Partially-Observed Planning from Pixels with JaxPlan

Partially-Observed Planning from Pixels with JaxPlan#

In this notebook, we use image segmentation to plan from pixels in JaxPlan. The pong domain is used as illustrative example.
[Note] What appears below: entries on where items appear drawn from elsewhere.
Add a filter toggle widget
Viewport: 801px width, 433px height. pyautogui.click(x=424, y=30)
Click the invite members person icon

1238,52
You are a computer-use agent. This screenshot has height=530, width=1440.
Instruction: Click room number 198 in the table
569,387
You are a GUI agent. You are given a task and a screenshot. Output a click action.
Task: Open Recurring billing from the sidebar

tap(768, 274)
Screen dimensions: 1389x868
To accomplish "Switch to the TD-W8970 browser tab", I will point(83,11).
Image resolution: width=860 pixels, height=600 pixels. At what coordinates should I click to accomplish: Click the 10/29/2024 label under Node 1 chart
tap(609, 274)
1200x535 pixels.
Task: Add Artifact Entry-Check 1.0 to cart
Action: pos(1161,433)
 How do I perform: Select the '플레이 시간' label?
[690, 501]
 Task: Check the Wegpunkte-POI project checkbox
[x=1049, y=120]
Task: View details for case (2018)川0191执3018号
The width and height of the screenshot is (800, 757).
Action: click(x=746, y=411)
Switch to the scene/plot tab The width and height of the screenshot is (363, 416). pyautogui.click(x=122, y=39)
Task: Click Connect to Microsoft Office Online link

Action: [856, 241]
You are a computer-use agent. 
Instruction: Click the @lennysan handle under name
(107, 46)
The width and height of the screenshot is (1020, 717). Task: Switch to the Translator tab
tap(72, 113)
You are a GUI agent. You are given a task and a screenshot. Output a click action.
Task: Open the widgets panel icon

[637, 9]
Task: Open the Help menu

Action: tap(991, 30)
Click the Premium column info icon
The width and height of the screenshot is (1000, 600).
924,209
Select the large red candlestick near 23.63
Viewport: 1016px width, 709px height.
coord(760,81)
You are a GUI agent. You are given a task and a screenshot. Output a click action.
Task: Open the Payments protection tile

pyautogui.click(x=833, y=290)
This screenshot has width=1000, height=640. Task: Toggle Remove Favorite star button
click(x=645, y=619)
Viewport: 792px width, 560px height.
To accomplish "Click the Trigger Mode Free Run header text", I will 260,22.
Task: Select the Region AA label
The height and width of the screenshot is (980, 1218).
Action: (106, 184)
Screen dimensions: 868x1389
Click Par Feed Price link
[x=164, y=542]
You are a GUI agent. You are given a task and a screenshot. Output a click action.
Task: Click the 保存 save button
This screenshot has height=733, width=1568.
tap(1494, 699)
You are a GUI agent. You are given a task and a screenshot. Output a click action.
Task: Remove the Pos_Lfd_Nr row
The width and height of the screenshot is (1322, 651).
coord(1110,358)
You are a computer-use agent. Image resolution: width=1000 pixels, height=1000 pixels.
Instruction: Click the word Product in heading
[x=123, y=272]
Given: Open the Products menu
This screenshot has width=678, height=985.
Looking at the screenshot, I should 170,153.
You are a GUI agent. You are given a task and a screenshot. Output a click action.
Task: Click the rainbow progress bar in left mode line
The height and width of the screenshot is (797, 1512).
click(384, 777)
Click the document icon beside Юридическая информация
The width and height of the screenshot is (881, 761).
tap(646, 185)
State Inference using Image Segmentation from Pong Pixels#

Install the required packages:

%pip install --quiet --upgrade pip
%pip install --quiet opencv-python pyRDDLGym rddlrepository pyRDDLgym-jax
Note: you may need to restart the kernel to use updated packages.
Note: you may need to restart the kernel to use updated packages.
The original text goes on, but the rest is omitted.